Directions for this task — Update the stretch of the listing from its start through the line containing "The width and height of the screenshot is (417, 292)." by changing "green security shield" to "green padlock badge", and reproduce those lines with everything else unchanged.
-- START Given records --
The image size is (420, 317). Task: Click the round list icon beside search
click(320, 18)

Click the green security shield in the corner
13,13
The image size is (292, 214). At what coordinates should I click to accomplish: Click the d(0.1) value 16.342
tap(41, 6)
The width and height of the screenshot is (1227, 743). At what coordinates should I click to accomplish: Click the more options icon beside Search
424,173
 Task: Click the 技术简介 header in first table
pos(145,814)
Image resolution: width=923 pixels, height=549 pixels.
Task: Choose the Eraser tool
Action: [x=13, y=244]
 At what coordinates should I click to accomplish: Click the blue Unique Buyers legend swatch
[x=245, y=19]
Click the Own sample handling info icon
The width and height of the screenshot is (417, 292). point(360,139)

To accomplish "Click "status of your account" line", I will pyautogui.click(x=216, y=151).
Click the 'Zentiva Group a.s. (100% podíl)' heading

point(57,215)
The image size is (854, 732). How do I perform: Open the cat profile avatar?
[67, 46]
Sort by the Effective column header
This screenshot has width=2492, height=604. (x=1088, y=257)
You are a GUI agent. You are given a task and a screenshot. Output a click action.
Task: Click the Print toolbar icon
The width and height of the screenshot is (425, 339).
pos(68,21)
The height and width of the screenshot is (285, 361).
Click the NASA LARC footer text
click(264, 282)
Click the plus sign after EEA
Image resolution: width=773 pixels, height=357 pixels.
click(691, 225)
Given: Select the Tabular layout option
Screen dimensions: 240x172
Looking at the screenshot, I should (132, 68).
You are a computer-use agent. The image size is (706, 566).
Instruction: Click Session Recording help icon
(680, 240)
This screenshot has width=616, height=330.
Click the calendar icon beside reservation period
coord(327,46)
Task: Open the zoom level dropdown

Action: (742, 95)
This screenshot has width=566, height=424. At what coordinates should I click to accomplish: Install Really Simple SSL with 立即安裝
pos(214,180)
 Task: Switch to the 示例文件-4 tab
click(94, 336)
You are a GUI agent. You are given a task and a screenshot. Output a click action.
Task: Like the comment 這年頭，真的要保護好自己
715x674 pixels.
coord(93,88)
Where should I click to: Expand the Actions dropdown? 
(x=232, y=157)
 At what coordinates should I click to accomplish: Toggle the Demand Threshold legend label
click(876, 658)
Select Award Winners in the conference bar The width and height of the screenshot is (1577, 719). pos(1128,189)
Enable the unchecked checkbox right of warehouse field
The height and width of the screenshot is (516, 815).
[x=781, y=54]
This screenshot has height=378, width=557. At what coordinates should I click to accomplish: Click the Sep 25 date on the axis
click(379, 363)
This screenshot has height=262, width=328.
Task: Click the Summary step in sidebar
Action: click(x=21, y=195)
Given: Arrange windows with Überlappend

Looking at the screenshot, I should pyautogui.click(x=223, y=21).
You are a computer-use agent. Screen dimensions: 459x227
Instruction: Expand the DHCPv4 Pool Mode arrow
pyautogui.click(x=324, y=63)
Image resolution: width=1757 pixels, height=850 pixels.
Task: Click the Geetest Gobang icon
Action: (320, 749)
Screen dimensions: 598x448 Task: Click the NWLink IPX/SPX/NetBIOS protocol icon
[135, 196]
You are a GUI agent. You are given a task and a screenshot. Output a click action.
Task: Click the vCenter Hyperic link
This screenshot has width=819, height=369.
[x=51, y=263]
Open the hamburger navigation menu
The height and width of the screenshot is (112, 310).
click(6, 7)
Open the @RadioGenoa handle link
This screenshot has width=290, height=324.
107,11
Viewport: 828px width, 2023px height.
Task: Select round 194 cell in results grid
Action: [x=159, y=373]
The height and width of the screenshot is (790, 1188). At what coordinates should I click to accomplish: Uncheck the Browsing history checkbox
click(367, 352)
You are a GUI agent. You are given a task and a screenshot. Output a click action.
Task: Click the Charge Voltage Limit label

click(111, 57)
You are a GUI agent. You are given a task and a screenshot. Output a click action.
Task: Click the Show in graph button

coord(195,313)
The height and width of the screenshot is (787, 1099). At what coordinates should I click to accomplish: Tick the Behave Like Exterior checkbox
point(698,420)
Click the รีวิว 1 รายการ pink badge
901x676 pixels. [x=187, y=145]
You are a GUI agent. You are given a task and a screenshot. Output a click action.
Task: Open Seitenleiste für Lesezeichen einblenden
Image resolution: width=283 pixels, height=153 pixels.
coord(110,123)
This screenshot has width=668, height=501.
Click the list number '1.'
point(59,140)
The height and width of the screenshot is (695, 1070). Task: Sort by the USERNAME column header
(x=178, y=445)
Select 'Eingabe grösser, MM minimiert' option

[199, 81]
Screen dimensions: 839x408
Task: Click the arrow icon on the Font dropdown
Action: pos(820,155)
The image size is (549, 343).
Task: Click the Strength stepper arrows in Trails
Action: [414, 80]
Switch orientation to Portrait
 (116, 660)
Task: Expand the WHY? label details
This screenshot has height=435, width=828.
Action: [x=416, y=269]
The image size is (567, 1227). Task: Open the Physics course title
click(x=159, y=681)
-- END Given records --
Full response —
The image size is (420, 317). Task: Click the round list icon beside search
click(320, 18)

Click the green padlock badge in the corner
13,13
The image size is (292, 214). At what coordinates should I click to accomplish: Click the d(0.1) value 16.342
tap(41, 6)
The width and height of the screenshot is (1227, 743). At what coordinates should I click to accomplish: Click the more options icon beside Search
424,173
 Task: Click the 技术简介 header in first table
pos(145,814)
Image resolution: width=923 pixels, height=549 pixels.
Task: Choose the Eraser tool
Action: [x=13, y=244]
 At what coordinates should I click to accomplish: Click the blue Unique Buyers legend swatch
[x=245, y=19]
Click the Own sample handling info icon
The width and height of the screenshot is (417, 292). point(360,139)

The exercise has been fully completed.